- Supplied records -
=== Begin Enclosure ===

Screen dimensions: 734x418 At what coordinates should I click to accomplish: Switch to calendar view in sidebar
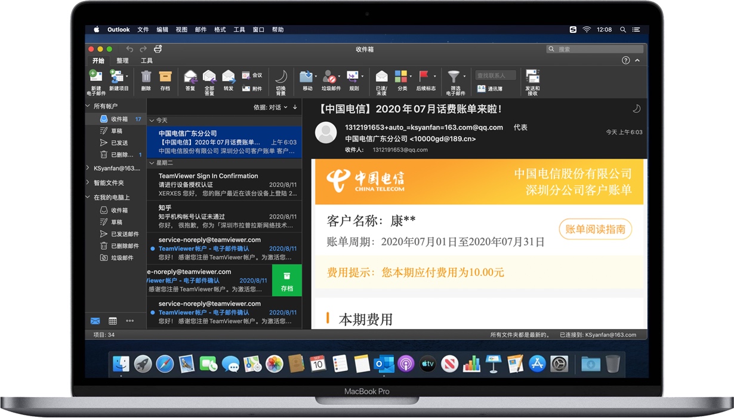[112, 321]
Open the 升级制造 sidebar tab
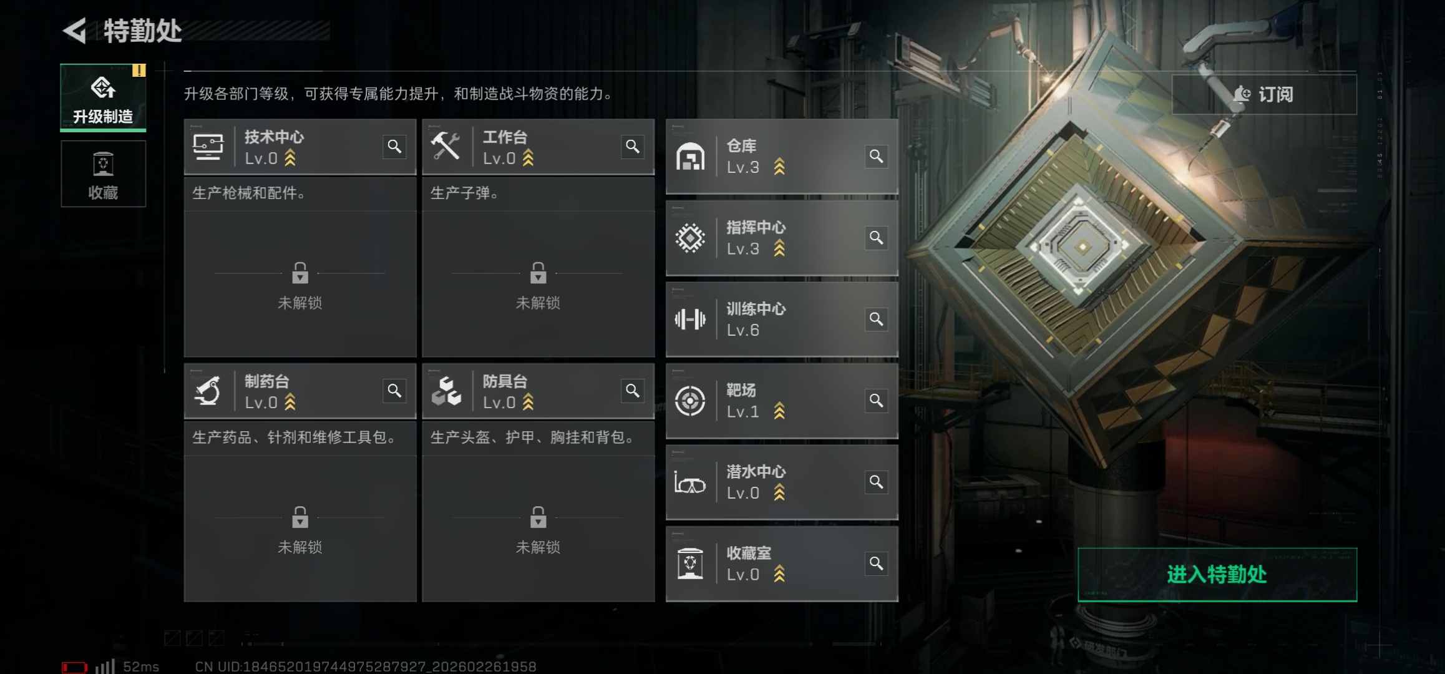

=== End Enclosure ===
=== Begin Enclosure ===

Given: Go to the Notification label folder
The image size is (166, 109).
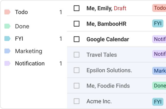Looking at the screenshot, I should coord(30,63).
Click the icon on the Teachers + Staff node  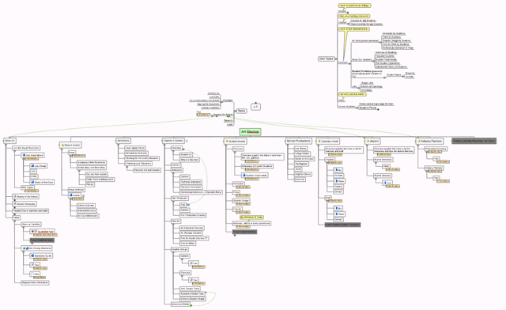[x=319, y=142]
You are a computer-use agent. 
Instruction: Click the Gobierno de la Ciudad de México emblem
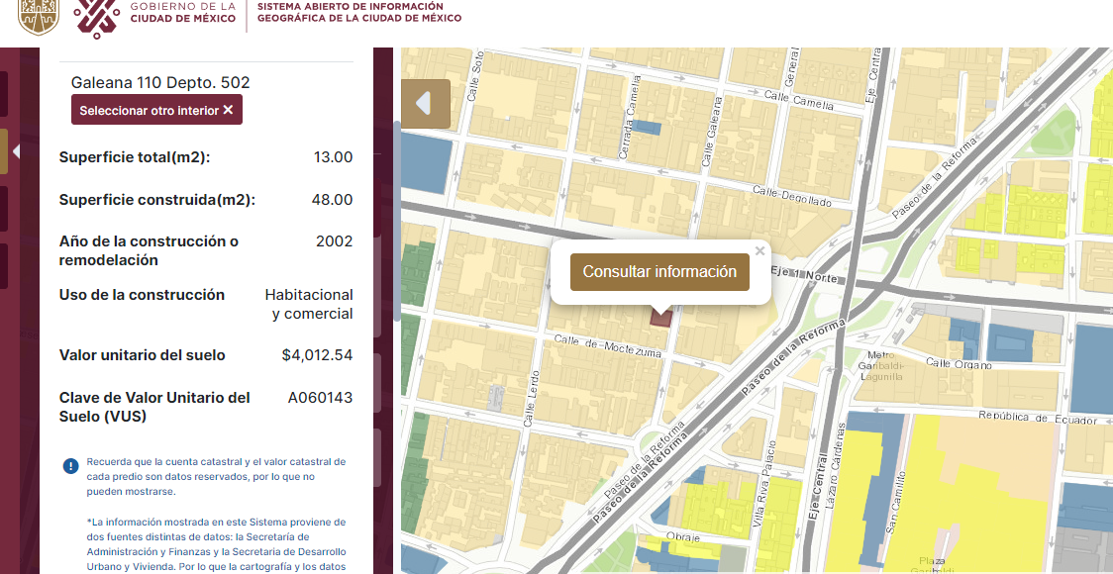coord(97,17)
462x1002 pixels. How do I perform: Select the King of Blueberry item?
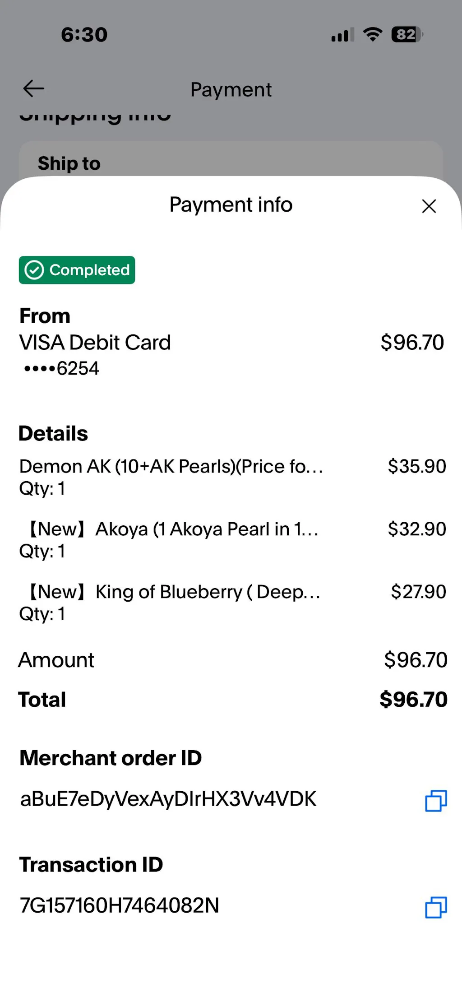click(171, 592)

=== End Enclosure ===
=== Begin Enclosure ===

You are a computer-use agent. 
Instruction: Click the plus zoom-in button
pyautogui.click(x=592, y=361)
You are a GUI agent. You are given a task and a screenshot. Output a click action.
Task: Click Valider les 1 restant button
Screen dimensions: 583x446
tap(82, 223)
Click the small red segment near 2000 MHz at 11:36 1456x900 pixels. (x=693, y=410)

=== End Enclosure ===

- Your objective -
Your task is to transcribe, with no changes, only the lines of the listing above that lie between the line holding "Task: Click Valider les 1 restant button" and the line holding "Click the small", inclusive.

- Reply -
Task: Click Valider les 1 restant button
Screen dimensions: 583x446
tap(82, 223)
Click the small red segment near 2000 MHz at 11:36 1456x900 pixels. (x=693, y=410)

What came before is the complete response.